Describe in words the surface whose equation is given$${\rm{\rho = 3}}$$.

Answer

**step1 Identify the Coordinate System and Variable Meaning**

The equation uses the variable $$\rho$$. In spherical coordinates, $$\rho$$ represents the distance of a point from the origin (0, 0, 0).

**step2 Interpret the Equation**

The equation $${\rm{\rho = 3}}$$ means that every point on the surface is exactly 3 units away from the origin. A collection of all points that are equidistant from a central point forms a sphere.

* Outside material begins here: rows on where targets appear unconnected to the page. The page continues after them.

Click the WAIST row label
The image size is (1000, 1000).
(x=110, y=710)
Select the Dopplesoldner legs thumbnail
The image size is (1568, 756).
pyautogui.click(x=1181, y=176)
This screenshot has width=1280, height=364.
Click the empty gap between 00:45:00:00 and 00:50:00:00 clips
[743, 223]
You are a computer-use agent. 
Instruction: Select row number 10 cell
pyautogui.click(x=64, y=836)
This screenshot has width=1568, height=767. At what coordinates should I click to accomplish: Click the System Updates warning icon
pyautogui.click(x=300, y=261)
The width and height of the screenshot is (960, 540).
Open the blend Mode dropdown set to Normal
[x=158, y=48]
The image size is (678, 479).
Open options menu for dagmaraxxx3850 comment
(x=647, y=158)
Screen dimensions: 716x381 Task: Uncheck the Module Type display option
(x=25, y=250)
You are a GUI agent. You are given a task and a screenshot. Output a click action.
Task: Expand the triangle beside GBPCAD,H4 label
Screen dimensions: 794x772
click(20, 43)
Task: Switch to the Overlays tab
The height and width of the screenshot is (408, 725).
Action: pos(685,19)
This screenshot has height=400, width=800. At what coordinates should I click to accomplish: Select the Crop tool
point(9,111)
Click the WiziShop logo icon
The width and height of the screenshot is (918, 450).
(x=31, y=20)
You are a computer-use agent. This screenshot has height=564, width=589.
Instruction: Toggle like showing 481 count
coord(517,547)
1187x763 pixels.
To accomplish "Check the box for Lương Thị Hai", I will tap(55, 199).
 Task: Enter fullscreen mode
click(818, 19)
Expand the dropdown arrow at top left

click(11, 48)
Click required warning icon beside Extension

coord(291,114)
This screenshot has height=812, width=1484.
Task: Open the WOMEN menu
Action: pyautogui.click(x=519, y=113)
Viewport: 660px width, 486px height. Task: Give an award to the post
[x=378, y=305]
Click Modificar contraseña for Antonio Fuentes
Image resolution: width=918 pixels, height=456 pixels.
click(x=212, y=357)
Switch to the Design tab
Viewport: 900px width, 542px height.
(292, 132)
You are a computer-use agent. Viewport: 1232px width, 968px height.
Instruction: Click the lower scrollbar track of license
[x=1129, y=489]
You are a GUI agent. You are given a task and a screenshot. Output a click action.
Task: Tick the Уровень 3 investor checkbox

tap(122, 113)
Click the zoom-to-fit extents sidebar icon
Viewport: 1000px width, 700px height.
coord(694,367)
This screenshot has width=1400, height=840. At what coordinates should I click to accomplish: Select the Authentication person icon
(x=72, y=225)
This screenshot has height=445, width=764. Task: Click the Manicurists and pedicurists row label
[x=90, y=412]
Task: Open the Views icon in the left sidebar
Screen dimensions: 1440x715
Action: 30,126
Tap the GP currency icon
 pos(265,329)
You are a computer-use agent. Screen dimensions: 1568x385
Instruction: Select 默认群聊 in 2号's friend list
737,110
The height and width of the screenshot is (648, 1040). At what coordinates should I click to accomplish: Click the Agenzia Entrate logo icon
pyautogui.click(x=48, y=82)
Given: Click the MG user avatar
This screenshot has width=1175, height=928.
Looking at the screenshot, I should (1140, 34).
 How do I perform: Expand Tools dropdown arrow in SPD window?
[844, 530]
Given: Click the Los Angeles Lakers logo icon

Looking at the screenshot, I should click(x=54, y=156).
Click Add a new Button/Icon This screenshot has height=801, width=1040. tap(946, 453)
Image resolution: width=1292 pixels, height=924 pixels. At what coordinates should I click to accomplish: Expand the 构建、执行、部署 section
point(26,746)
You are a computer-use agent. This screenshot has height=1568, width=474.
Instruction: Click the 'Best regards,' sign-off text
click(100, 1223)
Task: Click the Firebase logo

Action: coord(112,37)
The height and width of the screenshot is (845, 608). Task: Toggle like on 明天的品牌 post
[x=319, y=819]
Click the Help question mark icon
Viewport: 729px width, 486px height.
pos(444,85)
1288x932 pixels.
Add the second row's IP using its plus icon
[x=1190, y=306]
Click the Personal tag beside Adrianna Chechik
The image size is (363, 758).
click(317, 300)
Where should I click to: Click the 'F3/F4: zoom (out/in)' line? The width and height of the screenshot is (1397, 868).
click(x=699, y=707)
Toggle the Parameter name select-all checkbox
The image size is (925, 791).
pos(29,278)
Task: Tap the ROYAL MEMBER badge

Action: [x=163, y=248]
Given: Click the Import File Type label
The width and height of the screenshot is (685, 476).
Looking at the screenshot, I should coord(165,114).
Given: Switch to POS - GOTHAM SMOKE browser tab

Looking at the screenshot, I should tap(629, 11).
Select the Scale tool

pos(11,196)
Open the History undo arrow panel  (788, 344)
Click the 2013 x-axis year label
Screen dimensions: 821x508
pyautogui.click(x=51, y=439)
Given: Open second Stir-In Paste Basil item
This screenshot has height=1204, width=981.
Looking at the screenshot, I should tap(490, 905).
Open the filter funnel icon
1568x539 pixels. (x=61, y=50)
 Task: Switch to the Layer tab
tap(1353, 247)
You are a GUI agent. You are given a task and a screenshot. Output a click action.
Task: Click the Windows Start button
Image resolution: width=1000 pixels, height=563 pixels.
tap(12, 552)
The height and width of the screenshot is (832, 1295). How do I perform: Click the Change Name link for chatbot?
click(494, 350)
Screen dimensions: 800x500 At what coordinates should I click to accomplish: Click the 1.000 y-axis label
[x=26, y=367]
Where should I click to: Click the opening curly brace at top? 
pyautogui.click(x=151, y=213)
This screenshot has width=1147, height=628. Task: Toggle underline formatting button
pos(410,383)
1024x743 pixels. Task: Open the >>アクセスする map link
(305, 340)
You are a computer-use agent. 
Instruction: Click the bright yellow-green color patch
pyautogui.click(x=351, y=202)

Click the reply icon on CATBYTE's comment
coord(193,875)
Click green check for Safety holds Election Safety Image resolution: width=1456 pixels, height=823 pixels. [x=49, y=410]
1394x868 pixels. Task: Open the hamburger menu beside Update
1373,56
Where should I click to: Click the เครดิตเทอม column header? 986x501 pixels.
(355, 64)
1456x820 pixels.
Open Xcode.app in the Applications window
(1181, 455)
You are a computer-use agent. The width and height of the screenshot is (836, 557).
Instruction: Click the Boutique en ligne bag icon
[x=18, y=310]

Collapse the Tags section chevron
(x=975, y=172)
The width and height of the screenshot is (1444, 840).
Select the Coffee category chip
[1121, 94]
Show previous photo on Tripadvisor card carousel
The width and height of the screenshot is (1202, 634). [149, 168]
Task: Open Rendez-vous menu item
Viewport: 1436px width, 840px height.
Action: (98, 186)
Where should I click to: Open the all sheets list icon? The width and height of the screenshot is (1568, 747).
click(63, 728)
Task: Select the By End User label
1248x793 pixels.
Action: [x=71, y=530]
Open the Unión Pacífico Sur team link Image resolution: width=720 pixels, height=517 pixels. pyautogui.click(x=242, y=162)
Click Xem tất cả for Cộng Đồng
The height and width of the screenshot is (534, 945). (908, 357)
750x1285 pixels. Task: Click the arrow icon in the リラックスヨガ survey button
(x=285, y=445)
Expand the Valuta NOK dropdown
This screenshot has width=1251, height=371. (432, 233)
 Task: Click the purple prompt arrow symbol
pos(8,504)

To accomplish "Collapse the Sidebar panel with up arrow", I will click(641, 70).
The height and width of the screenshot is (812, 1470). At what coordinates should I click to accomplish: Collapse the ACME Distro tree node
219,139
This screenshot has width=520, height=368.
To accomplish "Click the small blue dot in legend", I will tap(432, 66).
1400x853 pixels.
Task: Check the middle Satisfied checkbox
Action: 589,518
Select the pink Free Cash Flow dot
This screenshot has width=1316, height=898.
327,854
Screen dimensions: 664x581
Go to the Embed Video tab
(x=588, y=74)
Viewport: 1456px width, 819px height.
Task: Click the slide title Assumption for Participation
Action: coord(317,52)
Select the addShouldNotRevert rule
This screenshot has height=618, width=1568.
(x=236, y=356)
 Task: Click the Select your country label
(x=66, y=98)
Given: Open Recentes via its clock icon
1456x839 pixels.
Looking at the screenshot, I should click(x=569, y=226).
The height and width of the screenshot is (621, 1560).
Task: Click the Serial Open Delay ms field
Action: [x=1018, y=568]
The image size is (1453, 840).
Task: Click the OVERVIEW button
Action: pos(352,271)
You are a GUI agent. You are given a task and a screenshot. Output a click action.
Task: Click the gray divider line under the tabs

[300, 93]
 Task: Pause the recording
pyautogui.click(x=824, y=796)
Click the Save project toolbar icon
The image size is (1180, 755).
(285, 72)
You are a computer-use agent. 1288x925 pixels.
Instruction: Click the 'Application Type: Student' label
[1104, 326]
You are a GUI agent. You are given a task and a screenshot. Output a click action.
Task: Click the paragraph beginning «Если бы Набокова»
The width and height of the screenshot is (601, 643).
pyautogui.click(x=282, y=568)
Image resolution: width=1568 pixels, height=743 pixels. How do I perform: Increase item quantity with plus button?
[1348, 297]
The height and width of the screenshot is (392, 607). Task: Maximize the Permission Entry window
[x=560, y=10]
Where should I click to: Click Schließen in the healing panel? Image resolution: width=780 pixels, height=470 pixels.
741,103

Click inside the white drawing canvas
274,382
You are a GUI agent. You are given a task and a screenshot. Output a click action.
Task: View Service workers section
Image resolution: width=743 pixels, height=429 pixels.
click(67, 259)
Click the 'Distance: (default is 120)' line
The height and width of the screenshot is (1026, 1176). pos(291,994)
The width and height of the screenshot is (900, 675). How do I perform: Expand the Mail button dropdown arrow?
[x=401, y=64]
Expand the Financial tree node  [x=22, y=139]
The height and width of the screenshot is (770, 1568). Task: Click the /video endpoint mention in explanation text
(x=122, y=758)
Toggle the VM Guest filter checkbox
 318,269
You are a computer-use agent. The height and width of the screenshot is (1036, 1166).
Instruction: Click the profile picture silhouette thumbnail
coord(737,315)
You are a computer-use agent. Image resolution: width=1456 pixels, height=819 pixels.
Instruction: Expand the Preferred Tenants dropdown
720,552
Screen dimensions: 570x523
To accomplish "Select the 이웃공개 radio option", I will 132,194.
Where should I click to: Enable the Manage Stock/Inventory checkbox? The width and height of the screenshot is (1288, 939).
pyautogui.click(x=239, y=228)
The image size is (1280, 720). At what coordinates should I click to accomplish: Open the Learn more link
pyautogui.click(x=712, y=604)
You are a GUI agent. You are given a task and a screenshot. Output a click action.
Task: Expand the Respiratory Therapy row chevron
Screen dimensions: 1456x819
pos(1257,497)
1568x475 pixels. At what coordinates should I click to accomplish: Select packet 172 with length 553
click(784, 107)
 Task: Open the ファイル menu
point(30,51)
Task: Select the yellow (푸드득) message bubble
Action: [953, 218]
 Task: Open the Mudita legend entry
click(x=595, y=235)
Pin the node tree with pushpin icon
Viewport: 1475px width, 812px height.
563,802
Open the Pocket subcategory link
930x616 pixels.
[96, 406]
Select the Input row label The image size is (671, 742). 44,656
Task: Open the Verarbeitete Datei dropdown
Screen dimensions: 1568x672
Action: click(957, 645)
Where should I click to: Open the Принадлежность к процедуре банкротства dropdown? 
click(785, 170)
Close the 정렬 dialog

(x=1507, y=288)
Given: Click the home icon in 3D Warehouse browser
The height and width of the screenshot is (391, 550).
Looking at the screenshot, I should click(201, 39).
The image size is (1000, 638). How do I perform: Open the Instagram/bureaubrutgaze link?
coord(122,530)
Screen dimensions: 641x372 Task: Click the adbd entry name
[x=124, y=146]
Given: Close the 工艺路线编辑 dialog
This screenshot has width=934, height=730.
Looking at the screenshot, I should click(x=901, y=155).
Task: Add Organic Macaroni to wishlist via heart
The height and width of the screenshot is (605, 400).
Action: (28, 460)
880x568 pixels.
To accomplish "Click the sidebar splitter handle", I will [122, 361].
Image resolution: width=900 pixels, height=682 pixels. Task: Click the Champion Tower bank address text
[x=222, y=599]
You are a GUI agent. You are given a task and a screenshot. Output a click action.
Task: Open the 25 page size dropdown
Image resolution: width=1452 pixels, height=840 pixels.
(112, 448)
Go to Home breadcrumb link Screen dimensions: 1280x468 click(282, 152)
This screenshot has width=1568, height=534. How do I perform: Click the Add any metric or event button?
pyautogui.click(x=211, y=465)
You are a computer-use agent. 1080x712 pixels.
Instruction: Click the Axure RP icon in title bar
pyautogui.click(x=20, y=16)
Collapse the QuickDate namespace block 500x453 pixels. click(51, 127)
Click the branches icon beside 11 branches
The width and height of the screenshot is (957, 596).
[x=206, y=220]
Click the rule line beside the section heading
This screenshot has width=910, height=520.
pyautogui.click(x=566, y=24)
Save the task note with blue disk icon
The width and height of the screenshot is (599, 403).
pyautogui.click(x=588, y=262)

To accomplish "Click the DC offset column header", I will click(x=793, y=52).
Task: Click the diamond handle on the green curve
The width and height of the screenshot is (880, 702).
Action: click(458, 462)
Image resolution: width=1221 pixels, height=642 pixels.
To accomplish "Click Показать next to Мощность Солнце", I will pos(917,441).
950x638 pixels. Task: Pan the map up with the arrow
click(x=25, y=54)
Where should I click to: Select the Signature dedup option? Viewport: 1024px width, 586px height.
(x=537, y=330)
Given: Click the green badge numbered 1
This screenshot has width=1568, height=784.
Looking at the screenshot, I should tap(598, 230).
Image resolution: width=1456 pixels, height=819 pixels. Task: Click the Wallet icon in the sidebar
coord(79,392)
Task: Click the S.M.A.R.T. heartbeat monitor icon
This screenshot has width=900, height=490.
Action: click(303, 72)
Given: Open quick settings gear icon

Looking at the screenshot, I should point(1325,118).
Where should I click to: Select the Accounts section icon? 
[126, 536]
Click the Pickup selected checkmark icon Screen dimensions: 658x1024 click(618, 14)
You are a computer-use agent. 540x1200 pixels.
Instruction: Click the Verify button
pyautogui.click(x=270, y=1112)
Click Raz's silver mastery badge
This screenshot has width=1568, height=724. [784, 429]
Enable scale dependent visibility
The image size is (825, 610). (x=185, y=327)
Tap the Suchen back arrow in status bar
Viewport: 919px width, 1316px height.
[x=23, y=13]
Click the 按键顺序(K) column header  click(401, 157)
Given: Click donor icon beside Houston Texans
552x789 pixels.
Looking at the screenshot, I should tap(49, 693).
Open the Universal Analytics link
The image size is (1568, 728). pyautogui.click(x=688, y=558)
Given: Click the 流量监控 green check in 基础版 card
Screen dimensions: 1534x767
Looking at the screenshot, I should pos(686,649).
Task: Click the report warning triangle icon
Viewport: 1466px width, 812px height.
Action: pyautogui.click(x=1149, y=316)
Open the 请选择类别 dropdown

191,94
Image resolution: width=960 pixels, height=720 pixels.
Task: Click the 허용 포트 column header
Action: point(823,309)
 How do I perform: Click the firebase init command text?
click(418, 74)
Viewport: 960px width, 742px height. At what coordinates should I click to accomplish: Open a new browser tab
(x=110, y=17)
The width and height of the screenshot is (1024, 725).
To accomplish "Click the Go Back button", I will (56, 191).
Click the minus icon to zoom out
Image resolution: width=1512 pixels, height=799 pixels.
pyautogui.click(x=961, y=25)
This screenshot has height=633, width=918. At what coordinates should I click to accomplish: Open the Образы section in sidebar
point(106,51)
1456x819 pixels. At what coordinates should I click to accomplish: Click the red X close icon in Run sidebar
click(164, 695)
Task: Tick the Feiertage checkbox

**step3 Describe the Surface**

Therefore, the surface described by the equation $${\rm{\rho = 3}}$$ is a sphere. This sphere is centered at the origin (0, 0, 0) and has a radius of 3 units.

Alternative answer

Answer: The surface is a sphere centered at the origin with a radius of 3. Explain
This is a question about understanding what a special coordinate (rho) means in math and what shape it makes . The solving step is:

1. First, we need to know what "ρ" (that's the Greek letter "rho") means in this kind of math problem. "ρ" usually tells us how far a point is from the very center (we call this the origin).
2. So, when the problem says "ρ = 3", it means *every single point* on this surface is exactly 3 steps away from the center point.
3. Think about it like this: if you have a center point and you draw a line 3 steps long in every possible direction, what shape do you make? You make a perfect ball, or what mathematicians call a sphere!
4. So, the surface is a sphere that has its center right at the origin, and its size (we call this the radius) is 3 units.